[Data excerpts]
——

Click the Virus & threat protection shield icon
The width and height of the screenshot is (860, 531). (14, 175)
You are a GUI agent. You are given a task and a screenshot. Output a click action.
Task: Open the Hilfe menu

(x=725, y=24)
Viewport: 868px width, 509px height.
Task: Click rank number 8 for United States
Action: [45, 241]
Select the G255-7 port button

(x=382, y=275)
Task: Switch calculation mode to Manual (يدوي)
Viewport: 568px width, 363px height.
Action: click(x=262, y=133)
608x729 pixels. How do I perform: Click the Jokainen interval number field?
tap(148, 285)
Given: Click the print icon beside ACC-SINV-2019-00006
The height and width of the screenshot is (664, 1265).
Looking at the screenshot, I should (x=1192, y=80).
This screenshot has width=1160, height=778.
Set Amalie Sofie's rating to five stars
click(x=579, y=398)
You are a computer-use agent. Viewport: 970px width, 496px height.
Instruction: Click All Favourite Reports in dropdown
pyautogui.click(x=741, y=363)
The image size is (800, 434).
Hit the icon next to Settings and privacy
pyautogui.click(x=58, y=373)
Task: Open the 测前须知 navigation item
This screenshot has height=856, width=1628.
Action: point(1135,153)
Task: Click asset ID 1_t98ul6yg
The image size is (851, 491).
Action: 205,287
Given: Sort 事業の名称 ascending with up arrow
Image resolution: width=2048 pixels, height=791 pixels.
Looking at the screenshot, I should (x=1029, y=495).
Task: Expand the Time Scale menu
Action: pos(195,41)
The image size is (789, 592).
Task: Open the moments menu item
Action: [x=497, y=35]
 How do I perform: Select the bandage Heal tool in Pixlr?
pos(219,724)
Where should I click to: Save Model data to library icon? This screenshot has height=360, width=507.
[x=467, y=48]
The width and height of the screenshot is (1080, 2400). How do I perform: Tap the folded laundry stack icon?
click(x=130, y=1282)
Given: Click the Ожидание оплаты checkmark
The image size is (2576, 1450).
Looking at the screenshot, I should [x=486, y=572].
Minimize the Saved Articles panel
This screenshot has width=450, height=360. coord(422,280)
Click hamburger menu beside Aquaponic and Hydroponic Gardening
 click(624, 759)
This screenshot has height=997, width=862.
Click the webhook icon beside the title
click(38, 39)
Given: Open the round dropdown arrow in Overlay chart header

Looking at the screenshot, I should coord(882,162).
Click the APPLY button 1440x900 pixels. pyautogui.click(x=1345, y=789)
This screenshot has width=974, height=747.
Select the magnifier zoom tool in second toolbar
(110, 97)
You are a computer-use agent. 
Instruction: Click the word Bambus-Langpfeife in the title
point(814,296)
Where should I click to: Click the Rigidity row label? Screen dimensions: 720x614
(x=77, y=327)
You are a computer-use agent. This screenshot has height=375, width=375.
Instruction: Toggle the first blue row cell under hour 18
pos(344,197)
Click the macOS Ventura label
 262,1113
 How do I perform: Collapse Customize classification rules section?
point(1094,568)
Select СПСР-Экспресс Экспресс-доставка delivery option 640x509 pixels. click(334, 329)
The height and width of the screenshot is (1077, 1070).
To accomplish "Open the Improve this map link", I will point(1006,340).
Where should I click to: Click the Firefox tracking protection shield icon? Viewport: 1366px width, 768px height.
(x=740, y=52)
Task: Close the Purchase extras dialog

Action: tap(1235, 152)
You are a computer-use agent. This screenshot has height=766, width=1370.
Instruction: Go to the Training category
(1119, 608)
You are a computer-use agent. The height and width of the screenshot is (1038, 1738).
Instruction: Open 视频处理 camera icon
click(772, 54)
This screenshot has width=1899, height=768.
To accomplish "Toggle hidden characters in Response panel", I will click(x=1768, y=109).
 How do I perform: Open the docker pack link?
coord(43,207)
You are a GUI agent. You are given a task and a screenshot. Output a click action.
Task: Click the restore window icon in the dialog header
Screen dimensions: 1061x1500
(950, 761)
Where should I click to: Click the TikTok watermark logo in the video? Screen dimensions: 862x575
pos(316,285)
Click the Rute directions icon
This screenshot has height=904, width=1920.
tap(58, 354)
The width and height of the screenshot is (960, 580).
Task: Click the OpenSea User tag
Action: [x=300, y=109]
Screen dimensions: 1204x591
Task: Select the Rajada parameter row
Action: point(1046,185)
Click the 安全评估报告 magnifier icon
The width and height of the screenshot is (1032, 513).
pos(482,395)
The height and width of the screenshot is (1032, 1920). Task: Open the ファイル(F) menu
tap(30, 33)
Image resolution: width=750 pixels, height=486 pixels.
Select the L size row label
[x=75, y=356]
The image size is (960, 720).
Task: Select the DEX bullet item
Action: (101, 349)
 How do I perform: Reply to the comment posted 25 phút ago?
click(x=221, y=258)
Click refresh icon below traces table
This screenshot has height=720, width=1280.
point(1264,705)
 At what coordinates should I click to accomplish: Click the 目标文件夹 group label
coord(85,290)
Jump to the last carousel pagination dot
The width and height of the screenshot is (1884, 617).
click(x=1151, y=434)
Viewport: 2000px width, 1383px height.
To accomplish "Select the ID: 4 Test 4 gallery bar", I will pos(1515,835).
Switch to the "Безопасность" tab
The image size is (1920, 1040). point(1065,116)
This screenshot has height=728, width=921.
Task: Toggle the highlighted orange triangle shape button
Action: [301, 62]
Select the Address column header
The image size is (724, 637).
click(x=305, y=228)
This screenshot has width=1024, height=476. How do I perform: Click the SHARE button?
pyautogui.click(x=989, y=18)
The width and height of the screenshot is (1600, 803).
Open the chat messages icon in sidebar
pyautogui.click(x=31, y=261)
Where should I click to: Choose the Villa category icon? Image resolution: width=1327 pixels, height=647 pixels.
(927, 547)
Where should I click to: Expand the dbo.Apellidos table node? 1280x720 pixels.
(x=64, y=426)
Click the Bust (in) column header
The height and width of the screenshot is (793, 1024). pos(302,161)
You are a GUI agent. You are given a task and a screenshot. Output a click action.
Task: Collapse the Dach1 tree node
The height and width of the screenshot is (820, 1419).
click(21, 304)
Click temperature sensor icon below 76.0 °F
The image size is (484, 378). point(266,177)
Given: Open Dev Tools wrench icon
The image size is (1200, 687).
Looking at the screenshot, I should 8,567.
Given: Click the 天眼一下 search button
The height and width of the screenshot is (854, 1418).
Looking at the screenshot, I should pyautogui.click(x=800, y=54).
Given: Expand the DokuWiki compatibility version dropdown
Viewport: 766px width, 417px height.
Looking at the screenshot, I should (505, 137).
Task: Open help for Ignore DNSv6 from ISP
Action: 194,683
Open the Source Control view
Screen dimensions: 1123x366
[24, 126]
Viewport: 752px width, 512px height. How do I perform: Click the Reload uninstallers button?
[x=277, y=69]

——

• YOUR TASK
What is needed is every line of the records that contains the word "computer".

• WRITTEN REPLY
You are a computer-use agent. Viewport: 970px width, 496px height.
You are a computer-use agent. 
You are a computer-use agent. This screenshot has height=375, width=375.
You are a computer-use agent. This screenshot has height=766, width=1370.
You are a computer-use agent. The height and width of the screenshot is (1038, 1738).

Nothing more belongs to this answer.